(Stored entries)
----

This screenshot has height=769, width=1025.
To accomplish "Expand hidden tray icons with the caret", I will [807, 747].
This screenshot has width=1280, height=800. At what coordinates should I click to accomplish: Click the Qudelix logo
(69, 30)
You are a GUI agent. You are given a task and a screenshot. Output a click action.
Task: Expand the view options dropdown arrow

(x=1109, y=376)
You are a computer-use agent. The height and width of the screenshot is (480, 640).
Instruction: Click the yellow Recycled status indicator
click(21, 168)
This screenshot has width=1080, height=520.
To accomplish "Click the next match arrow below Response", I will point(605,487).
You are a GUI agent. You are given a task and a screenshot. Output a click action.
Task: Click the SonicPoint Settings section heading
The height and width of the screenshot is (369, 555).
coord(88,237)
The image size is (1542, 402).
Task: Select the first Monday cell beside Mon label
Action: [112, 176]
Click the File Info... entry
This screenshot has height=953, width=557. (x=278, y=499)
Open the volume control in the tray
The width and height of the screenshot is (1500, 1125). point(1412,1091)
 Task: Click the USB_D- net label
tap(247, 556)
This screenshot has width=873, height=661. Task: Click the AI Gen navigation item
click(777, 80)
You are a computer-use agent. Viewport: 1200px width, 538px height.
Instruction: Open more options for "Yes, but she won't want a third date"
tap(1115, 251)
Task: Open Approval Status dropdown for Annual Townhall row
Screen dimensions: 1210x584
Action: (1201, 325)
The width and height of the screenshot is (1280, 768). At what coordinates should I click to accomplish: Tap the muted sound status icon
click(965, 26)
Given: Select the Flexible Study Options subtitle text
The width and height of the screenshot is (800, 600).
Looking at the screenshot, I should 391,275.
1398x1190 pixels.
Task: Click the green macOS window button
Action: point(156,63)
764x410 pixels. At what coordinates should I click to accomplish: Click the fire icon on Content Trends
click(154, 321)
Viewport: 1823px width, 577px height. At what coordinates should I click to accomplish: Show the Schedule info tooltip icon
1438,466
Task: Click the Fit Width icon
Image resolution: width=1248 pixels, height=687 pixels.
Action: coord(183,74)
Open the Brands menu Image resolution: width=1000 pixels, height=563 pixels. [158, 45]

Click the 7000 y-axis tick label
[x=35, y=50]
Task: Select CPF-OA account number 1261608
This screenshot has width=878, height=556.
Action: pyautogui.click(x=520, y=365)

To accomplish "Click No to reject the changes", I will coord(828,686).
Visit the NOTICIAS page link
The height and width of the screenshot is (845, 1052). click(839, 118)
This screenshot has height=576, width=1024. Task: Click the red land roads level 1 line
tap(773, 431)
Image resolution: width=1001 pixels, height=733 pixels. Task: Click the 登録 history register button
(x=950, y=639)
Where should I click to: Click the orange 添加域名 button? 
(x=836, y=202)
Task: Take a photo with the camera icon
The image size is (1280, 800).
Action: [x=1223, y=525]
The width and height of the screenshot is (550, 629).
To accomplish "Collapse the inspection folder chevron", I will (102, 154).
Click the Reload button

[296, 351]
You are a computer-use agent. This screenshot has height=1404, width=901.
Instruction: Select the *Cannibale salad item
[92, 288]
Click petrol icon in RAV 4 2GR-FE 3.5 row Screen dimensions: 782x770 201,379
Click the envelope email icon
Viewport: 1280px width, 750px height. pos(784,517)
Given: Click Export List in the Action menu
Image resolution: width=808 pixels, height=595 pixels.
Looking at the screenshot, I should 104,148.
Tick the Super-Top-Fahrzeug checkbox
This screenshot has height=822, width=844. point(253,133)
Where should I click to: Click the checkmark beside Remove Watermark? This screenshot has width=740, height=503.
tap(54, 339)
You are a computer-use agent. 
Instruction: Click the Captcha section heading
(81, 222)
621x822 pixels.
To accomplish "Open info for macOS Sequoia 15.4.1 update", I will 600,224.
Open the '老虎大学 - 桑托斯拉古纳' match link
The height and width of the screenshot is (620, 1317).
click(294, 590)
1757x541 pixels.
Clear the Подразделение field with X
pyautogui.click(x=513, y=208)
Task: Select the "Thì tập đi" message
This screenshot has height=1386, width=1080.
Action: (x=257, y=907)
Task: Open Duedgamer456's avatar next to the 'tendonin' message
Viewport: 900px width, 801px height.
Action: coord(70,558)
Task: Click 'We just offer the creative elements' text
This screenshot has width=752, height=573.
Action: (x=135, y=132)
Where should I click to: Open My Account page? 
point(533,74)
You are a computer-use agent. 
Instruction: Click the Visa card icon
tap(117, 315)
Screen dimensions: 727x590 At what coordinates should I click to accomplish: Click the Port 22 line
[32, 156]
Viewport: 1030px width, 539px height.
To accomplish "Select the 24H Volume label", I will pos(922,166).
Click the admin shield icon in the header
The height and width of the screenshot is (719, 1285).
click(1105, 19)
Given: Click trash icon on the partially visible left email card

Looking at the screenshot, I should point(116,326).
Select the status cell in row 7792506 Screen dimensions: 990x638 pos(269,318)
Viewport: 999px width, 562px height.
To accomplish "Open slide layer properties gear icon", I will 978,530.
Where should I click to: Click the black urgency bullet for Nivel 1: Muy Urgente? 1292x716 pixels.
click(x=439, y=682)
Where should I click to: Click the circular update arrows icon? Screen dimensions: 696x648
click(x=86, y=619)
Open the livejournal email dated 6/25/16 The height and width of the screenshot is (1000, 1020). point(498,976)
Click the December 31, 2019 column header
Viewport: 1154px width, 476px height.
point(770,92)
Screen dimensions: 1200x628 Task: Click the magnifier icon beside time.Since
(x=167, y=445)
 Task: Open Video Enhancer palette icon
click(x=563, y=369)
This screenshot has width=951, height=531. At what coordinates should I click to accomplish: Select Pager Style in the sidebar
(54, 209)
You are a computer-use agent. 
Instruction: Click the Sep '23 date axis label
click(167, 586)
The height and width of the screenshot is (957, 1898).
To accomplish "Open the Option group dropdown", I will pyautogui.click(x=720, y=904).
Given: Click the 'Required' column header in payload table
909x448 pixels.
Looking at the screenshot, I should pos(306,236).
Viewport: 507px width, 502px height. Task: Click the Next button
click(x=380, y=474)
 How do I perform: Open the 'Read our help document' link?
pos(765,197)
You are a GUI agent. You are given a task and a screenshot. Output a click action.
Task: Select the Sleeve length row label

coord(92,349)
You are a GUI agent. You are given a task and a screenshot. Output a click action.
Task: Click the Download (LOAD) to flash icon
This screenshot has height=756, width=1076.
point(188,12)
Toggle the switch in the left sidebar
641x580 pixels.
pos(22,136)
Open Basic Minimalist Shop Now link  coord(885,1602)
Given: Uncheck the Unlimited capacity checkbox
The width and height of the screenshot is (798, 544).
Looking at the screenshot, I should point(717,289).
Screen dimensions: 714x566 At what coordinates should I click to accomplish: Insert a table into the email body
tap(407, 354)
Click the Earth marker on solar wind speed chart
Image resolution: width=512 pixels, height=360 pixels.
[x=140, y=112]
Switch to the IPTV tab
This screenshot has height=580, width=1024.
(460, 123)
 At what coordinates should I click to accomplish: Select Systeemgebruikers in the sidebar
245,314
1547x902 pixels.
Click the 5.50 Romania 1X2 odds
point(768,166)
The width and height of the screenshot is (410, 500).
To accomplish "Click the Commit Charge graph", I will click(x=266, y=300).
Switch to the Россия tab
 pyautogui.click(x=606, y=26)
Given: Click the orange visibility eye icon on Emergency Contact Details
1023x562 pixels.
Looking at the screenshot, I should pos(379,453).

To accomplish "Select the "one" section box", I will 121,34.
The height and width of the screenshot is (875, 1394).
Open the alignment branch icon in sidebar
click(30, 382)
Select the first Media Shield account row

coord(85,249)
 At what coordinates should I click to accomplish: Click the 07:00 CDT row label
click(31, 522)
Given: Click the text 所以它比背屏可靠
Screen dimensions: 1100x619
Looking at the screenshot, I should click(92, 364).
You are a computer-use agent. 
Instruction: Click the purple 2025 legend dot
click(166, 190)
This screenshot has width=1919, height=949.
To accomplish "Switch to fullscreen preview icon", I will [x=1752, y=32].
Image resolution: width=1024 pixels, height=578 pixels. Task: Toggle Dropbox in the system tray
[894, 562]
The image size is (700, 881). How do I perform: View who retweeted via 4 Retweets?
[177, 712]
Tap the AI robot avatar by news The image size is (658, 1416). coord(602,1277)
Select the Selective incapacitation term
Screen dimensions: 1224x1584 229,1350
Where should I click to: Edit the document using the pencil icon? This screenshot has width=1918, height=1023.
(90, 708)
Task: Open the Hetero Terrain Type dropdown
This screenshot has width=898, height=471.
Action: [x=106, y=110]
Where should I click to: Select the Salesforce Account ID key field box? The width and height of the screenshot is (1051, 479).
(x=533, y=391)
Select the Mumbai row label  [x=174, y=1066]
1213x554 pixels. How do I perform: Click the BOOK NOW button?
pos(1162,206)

----

**Brief:**
Only the line containing "This screenshot has width=898, height=471." and the lines after it, through the end of the data, should be copied, exactly as they are.

**Reply to the exercise:**
This screenshot has width=898, height=471.
Action: [x=106, y=110]
Where should I click to: Select the Salesforce Account ID key field box? The width and height of the screenshot is (1051, 479).
(x=533, y=391)
Select the Mumbai row label  [x=174, y=1066]
1213x554 pixels. How do I perform: Click the BOOK NOW button?
pos(1162,206)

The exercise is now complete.